### Goal of the exercise:
Return only the lines of the listing below that run from the line with "is (1400, 856)." through the line with "Given: Click the S216A", both ends included, exactly as written.

### Task input:
——

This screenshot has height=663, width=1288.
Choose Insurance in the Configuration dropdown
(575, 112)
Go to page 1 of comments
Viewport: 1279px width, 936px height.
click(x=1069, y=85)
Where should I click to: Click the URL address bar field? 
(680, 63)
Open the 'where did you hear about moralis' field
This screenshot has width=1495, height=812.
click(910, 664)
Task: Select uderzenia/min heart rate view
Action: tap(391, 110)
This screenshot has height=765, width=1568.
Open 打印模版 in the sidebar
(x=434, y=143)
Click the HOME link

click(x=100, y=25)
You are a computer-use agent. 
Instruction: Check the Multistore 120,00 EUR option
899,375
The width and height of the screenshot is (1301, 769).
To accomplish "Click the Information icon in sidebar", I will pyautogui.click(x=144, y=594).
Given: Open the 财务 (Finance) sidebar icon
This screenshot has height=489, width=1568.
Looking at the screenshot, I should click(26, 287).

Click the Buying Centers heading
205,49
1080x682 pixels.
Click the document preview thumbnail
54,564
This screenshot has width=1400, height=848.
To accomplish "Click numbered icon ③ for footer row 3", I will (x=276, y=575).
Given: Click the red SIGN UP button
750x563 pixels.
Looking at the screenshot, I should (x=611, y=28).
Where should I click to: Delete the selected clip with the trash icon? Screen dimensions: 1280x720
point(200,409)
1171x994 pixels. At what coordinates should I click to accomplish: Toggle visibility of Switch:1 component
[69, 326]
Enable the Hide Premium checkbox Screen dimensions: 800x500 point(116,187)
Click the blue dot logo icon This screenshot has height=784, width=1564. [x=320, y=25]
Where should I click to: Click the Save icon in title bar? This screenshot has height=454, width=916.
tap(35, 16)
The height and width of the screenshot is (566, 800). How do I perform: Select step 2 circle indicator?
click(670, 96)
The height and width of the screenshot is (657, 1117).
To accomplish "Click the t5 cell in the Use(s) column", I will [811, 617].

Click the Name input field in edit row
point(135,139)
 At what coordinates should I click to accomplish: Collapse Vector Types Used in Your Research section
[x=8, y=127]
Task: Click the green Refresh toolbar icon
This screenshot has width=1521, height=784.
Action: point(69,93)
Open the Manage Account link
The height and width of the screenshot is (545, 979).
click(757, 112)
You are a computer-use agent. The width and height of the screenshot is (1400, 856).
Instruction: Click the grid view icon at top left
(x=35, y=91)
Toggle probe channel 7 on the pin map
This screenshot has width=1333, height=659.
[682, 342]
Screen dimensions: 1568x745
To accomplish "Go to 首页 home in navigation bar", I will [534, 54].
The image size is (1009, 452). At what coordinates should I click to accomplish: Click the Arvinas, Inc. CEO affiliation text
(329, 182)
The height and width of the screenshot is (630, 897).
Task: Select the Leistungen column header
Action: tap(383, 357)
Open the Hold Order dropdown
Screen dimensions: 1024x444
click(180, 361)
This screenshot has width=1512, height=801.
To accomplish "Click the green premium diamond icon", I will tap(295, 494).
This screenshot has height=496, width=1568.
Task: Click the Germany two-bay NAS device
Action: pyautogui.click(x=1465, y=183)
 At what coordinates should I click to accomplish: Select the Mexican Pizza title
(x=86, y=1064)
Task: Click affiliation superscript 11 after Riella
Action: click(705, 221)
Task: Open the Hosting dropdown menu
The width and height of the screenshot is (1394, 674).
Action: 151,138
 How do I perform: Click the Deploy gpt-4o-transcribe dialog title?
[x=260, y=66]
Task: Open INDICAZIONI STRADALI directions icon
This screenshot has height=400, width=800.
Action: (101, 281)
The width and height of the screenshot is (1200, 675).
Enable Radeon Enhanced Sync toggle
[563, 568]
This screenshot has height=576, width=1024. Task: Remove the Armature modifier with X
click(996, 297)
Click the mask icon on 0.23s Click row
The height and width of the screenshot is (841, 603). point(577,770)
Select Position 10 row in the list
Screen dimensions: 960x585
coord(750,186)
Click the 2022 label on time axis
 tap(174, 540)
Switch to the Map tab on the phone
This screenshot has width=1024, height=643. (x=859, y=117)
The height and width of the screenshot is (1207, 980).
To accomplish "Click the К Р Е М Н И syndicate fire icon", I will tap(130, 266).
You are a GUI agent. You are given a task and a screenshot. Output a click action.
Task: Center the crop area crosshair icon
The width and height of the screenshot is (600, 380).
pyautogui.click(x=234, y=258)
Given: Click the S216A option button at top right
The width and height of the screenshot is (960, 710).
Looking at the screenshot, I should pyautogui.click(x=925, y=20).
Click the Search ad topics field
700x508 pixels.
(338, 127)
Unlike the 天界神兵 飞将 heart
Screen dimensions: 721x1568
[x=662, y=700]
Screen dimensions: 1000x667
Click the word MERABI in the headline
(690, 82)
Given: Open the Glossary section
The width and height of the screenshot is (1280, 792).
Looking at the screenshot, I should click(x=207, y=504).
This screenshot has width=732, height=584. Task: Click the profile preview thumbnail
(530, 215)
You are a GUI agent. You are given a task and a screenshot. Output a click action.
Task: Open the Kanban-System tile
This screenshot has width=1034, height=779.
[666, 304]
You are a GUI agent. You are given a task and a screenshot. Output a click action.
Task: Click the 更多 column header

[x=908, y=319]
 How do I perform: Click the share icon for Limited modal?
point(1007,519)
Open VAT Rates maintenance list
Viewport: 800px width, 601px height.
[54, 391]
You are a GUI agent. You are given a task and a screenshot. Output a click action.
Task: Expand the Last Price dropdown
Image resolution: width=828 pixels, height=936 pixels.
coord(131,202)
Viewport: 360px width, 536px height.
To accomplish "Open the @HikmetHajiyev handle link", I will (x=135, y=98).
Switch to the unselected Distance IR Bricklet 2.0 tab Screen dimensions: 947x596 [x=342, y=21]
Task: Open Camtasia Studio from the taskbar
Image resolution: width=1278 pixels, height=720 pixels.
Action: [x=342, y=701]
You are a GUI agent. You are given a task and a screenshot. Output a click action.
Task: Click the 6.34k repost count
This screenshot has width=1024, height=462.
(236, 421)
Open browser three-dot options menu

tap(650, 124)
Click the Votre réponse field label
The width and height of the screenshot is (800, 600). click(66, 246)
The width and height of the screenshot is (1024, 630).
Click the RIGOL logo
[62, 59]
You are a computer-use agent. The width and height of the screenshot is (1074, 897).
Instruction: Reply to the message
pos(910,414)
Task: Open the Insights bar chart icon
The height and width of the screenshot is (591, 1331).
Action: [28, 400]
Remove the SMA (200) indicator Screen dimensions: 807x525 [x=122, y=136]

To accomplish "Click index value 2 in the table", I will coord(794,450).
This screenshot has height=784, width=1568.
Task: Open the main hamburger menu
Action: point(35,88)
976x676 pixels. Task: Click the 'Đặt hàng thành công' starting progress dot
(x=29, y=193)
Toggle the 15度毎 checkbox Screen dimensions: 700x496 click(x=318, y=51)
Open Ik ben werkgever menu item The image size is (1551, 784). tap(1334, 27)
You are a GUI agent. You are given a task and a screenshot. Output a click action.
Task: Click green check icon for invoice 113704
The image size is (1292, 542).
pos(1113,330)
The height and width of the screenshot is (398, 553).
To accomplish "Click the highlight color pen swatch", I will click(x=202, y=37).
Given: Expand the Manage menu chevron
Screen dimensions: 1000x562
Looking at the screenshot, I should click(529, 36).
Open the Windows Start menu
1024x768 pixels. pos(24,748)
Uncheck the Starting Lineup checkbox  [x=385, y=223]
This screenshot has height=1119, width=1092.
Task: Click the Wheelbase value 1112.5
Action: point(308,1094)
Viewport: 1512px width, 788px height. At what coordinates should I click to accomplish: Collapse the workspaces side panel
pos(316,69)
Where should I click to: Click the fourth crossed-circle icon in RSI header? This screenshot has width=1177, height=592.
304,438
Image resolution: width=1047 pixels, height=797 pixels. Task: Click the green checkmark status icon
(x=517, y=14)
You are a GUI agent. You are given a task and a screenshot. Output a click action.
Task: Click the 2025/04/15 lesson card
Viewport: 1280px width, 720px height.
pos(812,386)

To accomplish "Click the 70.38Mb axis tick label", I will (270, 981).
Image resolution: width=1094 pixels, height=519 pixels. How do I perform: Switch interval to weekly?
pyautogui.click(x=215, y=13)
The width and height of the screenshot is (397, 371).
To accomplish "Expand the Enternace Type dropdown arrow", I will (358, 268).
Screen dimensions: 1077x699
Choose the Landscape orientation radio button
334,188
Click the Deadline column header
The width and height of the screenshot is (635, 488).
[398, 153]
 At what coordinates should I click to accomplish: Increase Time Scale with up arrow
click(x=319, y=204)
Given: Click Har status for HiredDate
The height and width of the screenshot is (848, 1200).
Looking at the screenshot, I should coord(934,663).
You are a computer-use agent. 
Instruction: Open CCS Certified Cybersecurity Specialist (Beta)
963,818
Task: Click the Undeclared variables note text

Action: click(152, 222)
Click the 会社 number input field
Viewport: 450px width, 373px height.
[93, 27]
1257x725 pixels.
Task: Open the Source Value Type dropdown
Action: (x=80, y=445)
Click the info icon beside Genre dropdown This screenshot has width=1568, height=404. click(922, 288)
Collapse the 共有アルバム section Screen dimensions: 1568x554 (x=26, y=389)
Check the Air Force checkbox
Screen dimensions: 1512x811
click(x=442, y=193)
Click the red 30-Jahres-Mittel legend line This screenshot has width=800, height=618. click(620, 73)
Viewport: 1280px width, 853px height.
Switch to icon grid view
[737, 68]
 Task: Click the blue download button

——

### Exercise output:
You are a computer-use agent. The width and height of the screenshot is (1400, 856).
Instruction: Click the grid view icon at top left
(x=35, y=91)
Toggle probe channel 7 on the pin map
This screenshot has width=1333, height=659.
[682, 342]
Screen dimensions: 1568x745
To accomplish "Go to 首页 home in navigation bar", I will [534, 54].
The image size is (1009, 452). At what coordinates should I click to accomplish: Click the Arvinas, Inc. CEO affiliation text
(329, 182)
The height and width of the screenshot is (630, 897).
Task: Select the Leistungen column header
Action: tap(383, 357)
Open the Hold Order dropdown
Screen dimensions: 1024x444
click(180, 361)
This screenshot has width=1512, height=801.
To accomplish "Click the green premium diamond icon", I will tap(295, 494).
This screenshot has height=496, width=1568.
Task: Click the Germany two-bay NAS device
Action: pyautogui.click(x=1465, y=183)
 At what coordinates should I click to accomplish: Select the Mexican Pizza title
(x=86, y=1064)
Task: Click affiliation superscript 11 after Riella
Action: click(705, 221)
Task: Open the Hosting dropdown menu
The width and height of the screenshot is (1394, 674).
Action: 151,138
 How do I perform: Click the Deploy gpt-4o-transcribe dialog title?
[x=260, y=66]
Task: Open INDICAZIONI STRADALI directions icon
This screenshot has height=400, width=800.
Action: (101, 281)
The width and height of the screenshot is (1200, 675).
Enable Radeon Enhanced Sync toggle
[563, 568]
This screenshot has height=576, width=1024. Task: Remove the Armature modifier with X
click(996, 297)
Click the mask icon on 0.23s Click row
The height and width of the screenshot is (841, 603). point(577,770)
Select Position 10 row in the list
Screen dimensions: 960x585
coord(750,186)
Click the 2022 label on time axis
 tap(174, 540)
Switch to the Map tab on the phone
This screenshot has width=1024, height=643. (x=859, y=117)
The height and width of the screenshot is (1207, 980).
To accomplish "Click the К Р Е М Н И syndicate fire icon", I will tap(130, 266).
You are a GUI agent. You are given a task and a screenshot. Output a click action.
Task: Center the crop area crosshair icon
The width and height of the screenshot is (600, 380).
pyautogui.click(x=234, y=258)
Given: Click the S216A option button at top right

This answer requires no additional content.